A Night At The Opera

Aren’t there times when we’ve all wished a contract actually did have a sanity clause? Especially where credit card and loan agreements are concerned; where escalating repayments end up costing many times the amount initially borrowed.

We’re always told not to spend what we don’t have, but for most of us it’s the time of year where the credit cards start to take a battering. We’re just entering the period where, if you pay attention to your credit card cut-off date, you can buy now but won’t have to pay it back until January.

If this doesn’t bother you, then you’re either being very economical with your money, or just as economical with the truth (and I say that statistically speaking): research commissioned by Wagestream reveals that 78% of us in Britain are anxious or depressed about the cost of Christmas. Nearly half of those in work will rely on debt to fund the estimated £540 spent on gifts, food and travel — a figure that’s more than double the £250 “unplanned expense” buffer that most families can just about afford.

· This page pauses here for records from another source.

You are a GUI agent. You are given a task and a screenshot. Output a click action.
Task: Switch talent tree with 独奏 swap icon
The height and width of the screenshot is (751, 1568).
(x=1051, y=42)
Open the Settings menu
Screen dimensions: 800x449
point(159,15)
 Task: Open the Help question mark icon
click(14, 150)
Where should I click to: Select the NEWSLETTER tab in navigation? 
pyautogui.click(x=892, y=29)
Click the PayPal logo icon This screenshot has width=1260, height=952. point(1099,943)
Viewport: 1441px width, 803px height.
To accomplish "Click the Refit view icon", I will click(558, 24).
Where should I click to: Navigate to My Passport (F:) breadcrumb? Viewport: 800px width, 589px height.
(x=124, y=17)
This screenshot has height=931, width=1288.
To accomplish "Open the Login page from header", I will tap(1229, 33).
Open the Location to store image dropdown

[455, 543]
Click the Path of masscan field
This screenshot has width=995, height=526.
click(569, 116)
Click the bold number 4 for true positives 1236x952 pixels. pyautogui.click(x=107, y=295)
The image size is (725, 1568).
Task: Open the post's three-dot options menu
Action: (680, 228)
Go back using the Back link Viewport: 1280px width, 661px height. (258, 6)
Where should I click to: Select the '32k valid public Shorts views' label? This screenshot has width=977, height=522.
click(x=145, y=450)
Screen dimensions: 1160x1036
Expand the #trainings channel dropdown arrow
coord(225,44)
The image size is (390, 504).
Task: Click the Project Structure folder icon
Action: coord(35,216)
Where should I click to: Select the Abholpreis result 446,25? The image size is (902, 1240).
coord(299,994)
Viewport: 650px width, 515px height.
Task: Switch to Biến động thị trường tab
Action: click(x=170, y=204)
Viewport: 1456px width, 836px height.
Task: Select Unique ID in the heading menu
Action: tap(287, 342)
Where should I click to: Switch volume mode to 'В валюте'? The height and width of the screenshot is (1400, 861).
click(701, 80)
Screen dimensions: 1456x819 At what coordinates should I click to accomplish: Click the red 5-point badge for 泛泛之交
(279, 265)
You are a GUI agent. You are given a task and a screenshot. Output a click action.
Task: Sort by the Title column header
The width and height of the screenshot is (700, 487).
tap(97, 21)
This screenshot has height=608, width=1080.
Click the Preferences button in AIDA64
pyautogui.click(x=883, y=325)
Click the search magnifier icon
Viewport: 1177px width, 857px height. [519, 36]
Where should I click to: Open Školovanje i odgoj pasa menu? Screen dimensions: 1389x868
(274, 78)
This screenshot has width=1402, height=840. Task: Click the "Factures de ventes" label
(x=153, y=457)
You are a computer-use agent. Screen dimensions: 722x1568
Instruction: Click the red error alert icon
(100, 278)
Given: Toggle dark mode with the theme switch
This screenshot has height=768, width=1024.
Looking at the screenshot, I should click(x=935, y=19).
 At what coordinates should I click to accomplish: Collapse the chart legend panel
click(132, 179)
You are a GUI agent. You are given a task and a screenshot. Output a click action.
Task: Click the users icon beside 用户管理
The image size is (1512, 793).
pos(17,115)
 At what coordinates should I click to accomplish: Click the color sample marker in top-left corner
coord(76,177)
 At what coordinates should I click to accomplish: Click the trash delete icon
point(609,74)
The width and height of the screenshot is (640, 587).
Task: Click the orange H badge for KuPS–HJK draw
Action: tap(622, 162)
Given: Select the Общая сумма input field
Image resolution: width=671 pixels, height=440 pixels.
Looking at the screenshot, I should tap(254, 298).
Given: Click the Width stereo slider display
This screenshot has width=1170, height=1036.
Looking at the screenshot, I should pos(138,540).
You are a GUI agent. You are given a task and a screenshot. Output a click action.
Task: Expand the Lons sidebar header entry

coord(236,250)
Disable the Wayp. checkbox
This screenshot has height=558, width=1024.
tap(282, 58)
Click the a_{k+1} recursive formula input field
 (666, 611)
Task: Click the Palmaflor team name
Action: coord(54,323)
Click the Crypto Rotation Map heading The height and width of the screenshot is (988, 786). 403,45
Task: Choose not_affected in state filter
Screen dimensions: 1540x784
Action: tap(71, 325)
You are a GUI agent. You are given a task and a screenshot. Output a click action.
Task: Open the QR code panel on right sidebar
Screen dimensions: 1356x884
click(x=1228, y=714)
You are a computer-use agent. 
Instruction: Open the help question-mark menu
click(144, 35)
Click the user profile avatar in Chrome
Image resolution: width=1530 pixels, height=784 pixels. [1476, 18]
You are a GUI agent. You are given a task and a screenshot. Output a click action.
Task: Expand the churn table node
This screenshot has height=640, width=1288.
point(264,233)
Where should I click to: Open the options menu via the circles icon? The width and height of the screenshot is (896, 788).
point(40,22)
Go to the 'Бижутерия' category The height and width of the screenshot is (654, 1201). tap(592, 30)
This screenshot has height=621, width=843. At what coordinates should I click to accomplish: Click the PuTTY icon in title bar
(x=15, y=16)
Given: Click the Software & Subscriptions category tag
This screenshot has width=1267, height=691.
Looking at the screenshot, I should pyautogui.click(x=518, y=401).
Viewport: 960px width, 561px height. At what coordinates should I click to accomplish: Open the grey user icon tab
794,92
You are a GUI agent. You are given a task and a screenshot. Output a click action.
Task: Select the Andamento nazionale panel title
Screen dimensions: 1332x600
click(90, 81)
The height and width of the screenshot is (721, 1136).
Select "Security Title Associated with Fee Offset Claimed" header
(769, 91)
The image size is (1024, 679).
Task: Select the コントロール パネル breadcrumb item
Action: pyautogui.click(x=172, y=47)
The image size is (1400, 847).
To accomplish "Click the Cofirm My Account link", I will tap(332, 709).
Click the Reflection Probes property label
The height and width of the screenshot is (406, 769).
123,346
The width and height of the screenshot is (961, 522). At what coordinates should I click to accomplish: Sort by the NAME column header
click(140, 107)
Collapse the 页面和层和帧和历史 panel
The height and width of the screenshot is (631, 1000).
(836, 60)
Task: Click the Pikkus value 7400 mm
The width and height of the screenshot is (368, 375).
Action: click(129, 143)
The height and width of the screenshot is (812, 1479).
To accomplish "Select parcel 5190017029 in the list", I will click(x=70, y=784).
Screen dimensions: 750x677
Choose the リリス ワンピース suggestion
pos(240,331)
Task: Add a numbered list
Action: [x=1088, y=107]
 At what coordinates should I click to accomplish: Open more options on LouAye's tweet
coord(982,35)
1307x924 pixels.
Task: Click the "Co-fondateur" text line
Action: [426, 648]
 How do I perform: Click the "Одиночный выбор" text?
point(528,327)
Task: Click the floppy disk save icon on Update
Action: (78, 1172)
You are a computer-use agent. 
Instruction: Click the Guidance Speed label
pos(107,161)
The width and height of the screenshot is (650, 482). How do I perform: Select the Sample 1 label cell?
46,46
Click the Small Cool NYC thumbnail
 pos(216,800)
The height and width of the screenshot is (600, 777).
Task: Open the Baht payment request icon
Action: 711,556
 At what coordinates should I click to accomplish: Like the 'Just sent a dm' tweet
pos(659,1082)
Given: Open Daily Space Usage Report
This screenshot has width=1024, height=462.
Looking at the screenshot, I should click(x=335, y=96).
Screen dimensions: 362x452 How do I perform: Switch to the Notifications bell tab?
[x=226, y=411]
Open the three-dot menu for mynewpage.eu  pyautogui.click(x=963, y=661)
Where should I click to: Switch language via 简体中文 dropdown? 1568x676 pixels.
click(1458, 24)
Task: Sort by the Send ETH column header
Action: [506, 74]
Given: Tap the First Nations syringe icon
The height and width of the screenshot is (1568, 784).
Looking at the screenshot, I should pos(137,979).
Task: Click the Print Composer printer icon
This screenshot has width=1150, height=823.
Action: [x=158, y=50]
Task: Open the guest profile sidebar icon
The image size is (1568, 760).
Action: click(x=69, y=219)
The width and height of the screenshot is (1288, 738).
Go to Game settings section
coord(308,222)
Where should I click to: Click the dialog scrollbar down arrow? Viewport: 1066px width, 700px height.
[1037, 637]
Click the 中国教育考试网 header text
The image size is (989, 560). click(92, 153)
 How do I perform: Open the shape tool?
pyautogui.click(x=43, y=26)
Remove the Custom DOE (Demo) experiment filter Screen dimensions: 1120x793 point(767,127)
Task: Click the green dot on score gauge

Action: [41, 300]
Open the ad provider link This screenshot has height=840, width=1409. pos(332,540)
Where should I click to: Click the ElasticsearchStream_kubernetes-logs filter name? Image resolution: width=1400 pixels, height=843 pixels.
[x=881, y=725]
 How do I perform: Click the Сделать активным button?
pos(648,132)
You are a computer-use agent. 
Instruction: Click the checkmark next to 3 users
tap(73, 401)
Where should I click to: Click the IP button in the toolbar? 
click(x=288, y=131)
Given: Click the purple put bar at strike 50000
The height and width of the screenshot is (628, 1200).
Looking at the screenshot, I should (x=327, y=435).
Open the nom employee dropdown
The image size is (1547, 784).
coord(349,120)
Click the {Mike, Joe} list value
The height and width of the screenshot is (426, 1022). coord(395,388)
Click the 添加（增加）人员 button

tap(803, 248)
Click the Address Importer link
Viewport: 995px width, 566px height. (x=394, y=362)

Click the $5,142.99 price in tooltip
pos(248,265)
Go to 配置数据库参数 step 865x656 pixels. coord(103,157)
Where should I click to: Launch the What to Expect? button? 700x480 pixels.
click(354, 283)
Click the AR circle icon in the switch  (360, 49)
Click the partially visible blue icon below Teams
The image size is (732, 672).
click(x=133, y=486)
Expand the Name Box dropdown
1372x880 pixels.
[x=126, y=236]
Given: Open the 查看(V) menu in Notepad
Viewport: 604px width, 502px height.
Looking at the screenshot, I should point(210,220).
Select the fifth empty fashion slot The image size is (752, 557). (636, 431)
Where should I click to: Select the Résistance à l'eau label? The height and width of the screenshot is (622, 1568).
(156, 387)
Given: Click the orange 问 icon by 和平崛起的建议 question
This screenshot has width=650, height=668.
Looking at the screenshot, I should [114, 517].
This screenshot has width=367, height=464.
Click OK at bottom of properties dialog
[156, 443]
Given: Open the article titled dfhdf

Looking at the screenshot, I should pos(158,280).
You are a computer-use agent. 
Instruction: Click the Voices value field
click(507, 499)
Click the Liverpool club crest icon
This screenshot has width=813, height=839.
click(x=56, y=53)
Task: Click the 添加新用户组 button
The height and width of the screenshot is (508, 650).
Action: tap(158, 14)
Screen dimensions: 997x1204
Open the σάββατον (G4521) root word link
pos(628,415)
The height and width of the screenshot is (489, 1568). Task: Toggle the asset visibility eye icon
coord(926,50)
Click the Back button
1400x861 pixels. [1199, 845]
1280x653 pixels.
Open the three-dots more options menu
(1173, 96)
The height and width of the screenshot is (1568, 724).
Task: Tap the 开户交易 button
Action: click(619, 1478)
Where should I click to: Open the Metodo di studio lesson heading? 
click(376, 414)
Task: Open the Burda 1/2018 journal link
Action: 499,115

The salesman’s catchphrase of “buy now, pay later” is manageable if you know that the late December paycheck will be enough to cover the early January credit card bill, but what if you lack that certainty? That’s the case for the majority of shift workers, with an incredible 90% unsure if they can afford the cost of Christmas. And, coincidentally, 90% of shift workers say that they’d be able to avoid loans or credit cards if they could just access their money as they earned it, rather than waiting for the post-Christmas paycheck and hoping it covers the bills.

If that’s a depressing way to start the festive season, then you can join the 40% that are considering just cancelling the whole thing.

It’s easy to say “don’t spend what you don’t have”, but that’s somewhat hypocritical when money earned in December may not be paid to employees until January.

But what if employment contracts gave people a way to access the money their earning now, so they don’t have to borrow to pay for Christmas? That sounds like a sanity clause we should all start believing in.